- _TO DO_
Return each line of the records below that contains the word "scissors".

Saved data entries
^^^^^^^^^^^^^^^^

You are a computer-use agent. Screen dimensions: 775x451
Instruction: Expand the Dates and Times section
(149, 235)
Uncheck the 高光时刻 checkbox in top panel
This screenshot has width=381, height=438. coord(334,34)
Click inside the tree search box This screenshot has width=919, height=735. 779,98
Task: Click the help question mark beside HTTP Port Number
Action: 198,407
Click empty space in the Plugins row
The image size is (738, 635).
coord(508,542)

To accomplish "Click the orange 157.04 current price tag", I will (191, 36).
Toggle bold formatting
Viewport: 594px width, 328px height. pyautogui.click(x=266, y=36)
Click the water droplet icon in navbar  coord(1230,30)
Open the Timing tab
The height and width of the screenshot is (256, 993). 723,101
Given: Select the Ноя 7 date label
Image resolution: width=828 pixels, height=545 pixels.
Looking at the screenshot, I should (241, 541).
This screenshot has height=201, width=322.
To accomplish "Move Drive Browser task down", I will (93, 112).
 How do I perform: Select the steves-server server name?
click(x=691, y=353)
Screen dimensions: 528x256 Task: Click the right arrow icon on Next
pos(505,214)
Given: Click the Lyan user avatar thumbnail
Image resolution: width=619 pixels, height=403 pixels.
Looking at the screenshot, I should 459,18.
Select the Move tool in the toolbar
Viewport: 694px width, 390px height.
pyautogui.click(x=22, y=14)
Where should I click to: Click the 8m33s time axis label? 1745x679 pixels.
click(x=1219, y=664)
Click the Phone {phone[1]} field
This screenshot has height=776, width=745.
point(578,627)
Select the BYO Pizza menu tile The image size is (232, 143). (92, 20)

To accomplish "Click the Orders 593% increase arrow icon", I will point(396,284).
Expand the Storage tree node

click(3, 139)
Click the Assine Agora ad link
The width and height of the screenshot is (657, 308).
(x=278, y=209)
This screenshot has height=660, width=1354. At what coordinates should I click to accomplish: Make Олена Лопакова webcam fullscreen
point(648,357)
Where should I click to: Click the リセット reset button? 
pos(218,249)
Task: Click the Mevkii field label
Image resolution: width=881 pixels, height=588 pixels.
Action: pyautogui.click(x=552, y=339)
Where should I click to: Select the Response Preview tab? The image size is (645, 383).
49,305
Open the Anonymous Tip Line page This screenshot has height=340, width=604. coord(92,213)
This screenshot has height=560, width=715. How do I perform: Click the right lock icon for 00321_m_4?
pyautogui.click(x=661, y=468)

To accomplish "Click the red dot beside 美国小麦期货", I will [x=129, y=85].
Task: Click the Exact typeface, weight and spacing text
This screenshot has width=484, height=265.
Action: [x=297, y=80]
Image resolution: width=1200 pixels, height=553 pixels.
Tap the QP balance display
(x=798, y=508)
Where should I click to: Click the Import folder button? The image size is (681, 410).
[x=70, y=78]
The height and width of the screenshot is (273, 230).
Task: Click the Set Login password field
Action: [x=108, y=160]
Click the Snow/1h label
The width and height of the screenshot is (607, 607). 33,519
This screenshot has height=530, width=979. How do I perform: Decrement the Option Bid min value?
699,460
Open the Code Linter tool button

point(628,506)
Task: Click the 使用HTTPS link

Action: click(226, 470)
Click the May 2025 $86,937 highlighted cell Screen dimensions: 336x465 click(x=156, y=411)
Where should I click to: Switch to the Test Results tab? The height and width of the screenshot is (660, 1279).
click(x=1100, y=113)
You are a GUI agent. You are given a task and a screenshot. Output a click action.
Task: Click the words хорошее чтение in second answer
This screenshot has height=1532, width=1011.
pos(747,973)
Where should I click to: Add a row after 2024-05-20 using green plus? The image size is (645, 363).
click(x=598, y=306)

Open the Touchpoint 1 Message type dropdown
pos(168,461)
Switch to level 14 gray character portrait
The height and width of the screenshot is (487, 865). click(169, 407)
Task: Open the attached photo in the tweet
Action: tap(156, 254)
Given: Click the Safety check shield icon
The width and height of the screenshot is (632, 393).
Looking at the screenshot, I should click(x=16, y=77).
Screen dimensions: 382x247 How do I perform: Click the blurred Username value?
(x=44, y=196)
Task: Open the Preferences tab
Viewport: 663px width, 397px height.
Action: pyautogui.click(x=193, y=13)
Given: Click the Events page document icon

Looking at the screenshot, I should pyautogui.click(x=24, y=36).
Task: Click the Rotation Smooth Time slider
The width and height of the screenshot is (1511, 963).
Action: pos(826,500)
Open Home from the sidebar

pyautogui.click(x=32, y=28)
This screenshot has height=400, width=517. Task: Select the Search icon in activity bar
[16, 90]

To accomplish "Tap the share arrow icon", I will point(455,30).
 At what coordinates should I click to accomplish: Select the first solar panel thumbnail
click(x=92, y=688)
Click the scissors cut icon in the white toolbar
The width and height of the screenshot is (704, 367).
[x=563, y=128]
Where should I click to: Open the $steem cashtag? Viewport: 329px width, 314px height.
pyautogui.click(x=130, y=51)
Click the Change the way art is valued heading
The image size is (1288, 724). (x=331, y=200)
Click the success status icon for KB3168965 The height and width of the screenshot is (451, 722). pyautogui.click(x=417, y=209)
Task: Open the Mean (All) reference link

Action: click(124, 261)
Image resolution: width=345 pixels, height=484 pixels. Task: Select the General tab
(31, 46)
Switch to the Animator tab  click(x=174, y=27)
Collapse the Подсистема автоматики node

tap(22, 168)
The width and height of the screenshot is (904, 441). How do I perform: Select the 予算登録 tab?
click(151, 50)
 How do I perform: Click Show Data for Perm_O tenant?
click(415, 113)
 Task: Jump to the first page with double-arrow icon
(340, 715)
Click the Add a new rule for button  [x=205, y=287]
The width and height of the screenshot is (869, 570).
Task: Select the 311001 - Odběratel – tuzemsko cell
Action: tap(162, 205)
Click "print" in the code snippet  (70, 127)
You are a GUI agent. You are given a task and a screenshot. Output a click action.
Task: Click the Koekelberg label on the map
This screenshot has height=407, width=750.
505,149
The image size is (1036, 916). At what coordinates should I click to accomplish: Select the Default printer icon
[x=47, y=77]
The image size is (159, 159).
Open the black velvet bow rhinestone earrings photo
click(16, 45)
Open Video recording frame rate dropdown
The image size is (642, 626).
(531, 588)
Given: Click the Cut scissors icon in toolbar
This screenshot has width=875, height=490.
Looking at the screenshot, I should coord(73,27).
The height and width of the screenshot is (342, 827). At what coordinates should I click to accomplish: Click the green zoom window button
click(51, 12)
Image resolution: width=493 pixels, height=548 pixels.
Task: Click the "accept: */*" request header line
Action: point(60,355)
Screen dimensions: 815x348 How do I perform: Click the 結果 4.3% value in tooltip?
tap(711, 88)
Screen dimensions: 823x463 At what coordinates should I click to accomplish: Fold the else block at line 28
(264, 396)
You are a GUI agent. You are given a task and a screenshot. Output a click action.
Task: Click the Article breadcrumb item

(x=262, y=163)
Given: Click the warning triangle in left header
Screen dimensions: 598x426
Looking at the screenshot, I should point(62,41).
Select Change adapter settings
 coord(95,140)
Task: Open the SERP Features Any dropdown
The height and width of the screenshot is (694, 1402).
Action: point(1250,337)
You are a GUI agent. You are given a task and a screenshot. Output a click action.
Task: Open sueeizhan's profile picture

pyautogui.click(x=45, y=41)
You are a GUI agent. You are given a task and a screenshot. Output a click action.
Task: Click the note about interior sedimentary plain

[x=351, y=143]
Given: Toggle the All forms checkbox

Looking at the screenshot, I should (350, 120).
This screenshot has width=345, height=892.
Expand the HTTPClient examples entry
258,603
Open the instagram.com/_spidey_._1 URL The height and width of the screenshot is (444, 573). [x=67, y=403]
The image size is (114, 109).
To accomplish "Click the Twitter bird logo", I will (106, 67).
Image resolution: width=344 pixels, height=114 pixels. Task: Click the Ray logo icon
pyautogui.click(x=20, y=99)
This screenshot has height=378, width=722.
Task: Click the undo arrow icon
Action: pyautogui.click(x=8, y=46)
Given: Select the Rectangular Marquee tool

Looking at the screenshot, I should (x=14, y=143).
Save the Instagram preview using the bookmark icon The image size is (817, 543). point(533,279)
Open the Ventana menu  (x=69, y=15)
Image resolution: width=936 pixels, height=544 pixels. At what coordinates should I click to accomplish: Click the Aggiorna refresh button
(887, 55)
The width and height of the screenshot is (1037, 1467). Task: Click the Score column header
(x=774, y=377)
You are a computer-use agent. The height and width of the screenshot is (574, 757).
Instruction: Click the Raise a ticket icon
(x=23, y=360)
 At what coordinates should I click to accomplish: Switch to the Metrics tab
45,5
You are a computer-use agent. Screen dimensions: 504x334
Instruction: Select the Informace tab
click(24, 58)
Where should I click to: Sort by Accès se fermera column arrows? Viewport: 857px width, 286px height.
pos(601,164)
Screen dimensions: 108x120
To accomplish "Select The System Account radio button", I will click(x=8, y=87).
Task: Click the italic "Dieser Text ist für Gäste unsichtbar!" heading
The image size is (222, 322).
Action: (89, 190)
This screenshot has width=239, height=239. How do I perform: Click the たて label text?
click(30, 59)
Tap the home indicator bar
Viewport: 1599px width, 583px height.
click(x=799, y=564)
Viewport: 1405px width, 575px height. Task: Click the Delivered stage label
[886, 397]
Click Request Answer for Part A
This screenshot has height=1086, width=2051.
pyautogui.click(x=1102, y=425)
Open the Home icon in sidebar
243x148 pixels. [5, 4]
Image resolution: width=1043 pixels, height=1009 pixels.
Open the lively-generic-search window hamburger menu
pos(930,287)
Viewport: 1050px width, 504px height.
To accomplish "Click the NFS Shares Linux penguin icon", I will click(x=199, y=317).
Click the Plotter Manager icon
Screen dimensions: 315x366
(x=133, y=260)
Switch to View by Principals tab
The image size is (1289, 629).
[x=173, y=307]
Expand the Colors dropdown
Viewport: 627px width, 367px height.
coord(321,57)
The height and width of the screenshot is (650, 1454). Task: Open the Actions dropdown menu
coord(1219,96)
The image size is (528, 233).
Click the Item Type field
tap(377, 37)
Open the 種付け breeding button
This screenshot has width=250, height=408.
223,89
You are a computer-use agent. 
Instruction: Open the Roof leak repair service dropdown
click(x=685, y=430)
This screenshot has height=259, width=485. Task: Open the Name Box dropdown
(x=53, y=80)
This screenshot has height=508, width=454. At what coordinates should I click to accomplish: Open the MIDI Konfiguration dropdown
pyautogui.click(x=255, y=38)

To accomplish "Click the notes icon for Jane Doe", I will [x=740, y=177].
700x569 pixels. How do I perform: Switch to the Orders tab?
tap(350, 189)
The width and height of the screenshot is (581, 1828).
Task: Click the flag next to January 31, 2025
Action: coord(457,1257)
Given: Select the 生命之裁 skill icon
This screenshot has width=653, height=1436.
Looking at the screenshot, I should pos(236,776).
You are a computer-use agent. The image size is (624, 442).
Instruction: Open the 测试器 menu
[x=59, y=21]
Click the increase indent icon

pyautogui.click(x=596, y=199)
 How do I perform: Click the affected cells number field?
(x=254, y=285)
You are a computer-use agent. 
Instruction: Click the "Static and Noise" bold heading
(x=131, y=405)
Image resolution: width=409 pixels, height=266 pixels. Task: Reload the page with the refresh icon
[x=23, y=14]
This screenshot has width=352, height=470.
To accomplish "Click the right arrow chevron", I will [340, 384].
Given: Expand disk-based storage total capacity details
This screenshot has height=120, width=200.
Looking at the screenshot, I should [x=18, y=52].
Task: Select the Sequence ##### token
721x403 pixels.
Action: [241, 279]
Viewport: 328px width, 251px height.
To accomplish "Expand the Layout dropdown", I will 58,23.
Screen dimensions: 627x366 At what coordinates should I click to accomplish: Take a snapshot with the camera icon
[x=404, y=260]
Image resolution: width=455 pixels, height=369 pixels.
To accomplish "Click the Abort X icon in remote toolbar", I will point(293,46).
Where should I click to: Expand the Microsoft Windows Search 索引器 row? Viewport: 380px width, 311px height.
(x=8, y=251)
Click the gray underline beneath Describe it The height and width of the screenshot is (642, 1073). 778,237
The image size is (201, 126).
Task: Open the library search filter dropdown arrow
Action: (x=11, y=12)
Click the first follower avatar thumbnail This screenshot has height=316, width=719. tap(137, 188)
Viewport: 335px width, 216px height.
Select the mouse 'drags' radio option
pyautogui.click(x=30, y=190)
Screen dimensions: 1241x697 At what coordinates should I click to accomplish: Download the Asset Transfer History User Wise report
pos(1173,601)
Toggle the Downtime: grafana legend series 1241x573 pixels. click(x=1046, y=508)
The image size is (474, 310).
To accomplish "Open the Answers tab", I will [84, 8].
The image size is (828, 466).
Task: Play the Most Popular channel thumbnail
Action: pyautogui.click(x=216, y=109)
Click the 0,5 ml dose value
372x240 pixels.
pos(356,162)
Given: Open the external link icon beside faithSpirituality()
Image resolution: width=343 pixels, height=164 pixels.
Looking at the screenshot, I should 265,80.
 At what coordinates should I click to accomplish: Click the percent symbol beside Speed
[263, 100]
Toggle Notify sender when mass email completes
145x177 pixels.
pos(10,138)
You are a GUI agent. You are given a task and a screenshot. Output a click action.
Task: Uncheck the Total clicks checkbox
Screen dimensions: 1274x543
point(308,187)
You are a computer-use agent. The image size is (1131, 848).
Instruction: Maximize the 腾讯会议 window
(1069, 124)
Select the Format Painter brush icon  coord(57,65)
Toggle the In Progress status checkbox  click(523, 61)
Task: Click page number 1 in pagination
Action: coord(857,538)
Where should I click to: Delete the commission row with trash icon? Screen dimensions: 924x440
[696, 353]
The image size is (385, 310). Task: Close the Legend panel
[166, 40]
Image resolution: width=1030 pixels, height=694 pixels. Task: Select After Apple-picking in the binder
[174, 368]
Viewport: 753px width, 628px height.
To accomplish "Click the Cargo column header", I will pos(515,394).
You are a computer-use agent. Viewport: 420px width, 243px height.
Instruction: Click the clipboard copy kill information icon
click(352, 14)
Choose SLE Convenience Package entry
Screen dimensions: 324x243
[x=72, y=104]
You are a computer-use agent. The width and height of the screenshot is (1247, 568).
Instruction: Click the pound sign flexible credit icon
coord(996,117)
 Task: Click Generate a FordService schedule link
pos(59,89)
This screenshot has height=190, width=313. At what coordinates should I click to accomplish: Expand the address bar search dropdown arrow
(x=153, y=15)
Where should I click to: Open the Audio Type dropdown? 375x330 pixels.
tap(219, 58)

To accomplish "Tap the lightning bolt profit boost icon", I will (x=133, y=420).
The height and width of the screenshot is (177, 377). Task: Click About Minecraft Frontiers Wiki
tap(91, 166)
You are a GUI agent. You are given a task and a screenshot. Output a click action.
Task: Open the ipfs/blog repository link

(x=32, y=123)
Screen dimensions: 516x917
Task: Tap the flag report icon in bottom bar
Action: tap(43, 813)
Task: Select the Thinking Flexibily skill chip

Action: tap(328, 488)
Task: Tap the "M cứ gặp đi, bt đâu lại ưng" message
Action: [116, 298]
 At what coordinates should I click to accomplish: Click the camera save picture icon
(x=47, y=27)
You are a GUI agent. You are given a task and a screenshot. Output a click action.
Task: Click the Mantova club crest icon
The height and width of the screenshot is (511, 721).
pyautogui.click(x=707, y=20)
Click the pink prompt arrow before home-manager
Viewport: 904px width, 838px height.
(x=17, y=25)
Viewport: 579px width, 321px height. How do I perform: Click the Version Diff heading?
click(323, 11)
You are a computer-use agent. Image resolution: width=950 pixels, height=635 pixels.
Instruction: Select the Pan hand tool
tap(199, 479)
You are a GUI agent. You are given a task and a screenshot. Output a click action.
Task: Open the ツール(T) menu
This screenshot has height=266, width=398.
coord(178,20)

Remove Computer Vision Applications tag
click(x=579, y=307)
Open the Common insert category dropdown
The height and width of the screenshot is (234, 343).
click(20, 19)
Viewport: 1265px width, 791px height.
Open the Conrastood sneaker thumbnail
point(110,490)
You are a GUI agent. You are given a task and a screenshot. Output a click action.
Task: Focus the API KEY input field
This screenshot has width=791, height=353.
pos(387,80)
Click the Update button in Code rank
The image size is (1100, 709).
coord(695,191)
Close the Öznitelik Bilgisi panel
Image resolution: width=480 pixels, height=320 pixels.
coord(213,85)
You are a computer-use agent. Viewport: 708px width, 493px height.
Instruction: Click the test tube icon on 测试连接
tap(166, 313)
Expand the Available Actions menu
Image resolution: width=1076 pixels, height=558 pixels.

^^^^^^^^^^^^^^^^

- _ANSWER AREA_
Click the scissors cut icon in the white toolbar
Given: Click the Cut scissors icon in toolbar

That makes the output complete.